11 Replies Latest reply on Aug 2, 2016 11:22 AM by phoffmann

    Windows 10 - Silent Software Deployment - Current User - Registry/Folder Issue

    ecoidan Specialist

      -- Issue:

      Unable to deploy software as "Current User" silently with registry imports (HKLM and HKCU) and creating folders and/or copying files under "c:\Program Files" or "c:\Windows" folders with the current user as a local Admin of the system and the UAC set up one notch from bottom.

       

       

      Core Servers:

      LDMS 9.6SP2 SU0419 <OR> LDMS 2016 SU4

      (built new core servers for this test)

       

      Client System:

      Windows 10 Pro (clean install from ISO)

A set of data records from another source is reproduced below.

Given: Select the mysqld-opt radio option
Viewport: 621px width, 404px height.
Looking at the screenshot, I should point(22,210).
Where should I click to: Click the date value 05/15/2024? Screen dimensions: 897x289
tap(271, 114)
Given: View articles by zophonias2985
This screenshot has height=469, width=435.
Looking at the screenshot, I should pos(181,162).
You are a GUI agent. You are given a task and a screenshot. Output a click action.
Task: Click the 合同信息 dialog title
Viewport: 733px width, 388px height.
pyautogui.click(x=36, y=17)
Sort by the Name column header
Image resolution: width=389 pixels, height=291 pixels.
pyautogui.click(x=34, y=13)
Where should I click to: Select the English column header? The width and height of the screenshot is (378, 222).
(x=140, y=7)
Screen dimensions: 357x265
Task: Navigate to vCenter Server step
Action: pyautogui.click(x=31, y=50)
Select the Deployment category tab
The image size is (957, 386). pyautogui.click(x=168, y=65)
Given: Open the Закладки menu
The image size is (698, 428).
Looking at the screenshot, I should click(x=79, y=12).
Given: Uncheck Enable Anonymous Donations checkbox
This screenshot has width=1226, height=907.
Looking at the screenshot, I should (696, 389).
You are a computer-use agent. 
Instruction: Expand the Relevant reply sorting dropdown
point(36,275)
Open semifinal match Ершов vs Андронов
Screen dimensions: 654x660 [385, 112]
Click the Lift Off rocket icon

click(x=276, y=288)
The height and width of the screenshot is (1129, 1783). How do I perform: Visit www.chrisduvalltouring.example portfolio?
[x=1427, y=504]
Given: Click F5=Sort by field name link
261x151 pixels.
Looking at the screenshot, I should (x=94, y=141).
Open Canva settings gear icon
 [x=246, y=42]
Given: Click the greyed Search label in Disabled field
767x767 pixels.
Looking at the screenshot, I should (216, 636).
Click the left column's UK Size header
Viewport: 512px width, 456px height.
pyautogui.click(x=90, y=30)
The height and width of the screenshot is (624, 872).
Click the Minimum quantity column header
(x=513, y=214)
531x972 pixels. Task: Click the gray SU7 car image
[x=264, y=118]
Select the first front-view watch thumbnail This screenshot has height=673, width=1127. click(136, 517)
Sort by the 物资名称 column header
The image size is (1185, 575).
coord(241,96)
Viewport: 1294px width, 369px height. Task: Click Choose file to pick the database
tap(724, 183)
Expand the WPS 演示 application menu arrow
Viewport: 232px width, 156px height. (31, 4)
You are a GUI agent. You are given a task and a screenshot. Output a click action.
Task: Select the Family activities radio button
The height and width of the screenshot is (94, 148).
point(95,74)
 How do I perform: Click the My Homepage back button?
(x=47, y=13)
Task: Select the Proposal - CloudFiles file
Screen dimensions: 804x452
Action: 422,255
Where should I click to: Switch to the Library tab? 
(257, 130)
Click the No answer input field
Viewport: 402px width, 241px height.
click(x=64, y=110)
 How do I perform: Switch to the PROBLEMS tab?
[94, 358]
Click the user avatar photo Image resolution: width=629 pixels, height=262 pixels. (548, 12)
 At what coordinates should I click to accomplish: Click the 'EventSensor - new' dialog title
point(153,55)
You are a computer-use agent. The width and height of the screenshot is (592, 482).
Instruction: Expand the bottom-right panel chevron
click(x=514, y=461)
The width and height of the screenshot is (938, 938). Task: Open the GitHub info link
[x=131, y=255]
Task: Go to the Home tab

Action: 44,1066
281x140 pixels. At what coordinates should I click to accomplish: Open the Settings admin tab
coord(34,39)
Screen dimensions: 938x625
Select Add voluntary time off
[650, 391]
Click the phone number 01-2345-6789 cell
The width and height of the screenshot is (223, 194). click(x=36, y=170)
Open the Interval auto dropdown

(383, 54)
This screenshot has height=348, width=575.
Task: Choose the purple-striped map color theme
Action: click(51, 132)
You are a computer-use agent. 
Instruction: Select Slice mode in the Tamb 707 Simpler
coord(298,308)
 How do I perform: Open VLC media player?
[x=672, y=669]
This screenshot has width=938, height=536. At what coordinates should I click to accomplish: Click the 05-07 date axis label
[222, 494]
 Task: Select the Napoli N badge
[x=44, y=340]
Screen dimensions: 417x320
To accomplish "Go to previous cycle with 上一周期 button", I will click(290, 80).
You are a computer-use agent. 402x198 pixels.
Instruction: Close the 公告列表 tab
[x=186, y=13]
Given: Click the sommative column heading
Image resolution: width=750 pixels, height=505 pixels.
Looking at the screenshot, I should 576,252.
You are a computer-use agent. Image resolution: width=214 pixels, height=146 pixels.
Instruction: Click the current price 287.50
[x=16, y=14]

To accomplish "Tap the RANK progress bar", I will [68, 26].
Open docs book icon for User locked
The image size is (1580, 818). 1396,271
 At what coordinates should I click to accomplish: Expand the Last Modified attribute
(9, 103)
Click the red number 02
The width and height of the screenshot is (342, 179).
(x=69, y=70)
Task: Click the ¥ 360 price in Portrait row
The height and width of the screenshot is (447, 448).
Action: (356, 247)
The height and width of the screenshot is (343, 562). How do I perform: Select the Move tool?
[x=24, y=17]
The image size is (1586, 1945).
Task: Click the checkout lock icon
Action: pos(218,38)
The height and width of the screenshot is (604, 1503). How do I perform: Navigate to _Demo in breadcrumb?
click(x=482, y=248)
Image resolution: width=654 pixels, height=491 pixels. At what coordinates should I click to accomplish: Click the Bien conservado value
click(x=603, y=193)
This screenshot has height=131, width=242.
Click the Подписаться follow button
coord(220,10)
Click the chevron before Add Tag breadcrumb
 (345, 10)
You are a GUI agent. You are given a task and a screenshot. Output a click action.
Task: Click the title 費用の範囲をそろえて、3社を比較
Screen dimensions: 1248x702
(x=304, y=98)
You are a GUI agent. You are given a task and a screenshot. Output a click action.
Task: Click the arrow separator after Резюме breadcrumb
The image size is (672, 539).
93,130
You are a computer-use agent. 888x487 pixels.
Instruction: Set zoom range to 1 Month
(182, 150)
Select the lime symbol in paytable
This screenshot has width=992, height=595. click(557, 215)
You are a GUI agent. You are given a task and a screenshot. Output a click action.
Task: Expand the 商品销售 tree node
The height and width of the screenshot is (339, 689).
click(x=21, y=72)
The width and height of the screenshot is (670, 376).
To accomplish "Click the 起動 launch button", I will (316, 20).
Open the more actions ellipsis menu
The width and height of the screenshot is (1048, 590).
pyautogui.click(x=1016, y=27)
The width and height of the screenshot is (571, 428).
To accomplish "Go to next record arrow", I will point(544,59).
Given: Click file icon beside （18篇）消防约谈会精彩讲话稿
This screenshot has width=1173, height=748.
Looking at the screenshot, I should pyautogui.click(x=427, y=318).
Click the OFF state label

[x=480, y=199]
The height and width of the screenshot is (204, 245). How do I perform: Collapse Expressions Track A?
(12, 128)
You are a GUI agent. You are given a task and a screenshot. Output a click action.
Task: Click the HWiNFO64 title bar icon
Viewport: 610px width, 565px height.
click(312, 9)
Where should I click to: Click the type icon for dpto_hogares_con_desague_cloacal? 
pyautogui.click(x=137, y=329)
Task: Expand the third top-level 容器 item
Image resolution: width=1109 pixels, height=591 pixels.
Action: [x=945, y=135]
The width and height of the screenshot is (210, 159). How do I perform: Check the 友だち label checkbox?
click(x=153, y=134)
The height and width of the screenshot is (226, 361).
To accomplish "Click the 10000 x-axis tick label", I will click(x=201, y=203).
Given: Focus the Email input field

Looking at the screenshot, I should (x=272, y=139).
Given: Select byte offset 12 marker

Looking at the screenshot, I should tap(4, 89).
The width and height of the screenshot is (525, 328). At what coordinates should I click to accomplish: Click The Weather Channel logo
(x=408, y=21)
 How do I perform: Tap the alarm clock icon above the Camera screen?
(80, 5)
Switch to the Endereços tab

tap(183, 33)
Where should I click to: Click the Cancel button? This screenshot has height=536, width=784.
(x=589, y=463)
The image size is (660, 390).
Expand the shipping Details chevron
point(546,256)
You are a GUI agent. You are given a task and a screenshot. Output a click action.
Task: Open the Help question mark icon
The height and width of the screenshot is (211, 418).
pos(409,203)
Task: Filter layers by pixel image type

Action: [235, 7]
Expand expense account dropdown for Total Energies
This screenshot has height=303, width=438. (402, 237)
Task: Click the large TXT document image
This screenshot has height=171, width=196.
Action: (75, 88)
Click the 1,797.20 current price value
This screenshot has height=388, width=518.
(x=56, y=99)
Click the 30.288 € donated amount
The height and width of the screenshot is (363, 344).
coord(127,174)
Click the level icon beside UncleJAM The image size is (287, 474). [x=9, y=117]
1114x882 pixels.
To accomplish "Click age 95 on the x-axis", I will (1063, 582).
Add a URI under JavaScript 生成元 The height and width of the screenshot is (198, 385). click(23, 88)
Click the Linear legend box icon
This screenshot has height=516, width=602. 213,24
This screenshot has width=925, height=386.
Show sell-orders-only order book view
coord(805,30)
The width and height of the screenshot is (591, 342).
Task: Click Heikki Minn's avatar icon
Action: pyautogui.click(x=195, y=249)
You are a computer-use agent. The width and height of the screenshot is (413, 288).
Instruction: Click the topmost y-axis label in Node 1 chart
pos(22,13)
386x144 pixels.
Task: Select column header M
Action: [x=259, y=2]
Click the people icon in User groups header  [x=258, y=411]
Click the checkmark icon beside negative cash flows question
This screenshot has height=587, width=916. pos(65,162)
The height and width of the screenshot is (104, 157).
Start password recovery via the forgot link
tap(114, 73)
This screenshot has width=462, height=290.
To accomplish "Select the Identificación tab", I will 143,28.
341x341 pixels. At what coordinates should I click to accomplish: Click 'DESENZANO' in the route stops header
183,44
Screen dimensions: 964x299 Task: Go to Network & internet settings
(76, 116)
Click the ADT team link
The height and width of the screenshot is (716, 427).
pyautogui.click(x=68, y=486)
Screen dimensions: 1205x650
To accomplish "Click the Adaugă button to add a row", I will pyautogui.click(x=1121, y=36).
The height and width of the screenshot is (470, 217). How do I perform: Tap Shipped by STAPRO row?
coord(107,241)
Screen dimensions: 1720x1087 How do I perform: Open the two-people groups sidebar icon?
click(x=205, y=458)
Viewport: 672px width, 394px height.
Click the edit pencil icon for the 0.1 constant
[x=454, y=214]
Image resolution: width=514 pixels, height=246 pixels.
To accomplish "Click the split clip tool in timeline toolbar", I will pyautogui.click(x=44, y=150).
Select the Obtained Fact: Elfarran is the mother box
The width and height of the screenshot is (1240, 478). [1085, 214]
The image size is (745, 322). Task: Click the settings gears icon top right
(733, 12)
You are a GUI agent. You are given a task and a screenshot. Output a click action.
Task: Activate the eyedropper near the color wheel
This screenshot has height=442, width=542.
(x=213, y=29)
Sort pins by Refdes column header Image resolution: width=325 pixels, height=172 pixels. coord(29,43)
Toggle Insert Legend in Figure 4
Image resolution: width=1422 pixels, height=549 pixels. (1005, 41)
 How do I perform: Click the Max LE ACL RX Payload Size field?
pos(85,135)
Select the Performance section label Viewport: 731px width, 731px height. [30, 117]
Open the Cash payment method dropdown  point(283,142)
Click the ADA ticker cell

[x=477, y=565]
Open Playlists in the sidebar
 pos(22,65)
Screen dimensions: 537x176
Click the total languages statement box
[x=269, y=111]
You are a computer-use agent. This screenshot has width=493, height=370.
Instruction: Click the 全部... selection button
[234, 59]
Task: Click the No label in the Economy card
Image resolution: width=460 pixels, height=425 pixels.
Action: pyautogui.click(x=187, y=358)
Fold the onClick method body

      Logged in user is part of local Administrators Group on Windows 10 Pro

      UAC is one notch up from the bottom

       

       

      Below are the Batch files and Registry Files used in this test.  Purpose of the 2 batch files is to compare the behavior difference between REGEDIT.EXE and REG.EXE

       

       

      Batch File #1

      c:\windows\regedit.exe /s exampleHKCU.reg

      c:\windows\regedit.exe /s exampleHKLM.reg

      MD "C:\Program Files\Win10Test"

       

      Batch File #2

      c:\windows\system32\reg.exe IMPORT exampleHKCU.reg

      c:\windows\system32\reg.exe IMPORT exampleHKLM.reg

      MD "C:\Program Files\Win10Test"

       

      Reg File #1:  "exampleHKCU.reg"

      Windows Registry Editor Version 5.00

      [HKEY_CURRENT_USER\SOFTWARE\AAA-Win10Test]

      "RegEdit"="Windows10RegTest"

       

      Reg File #2:  "exampleHKLM.reg"

      Windows Registry Editor Version 5.00

      [HKEY_LOCAL_MACHINE\SOFTWARE\AAA-Win10Test]

      "RegEdit"="Windows10RegTest"

       

       

      Scenario 1:

      Deploy Batch File 1 to Windows 10 client silently.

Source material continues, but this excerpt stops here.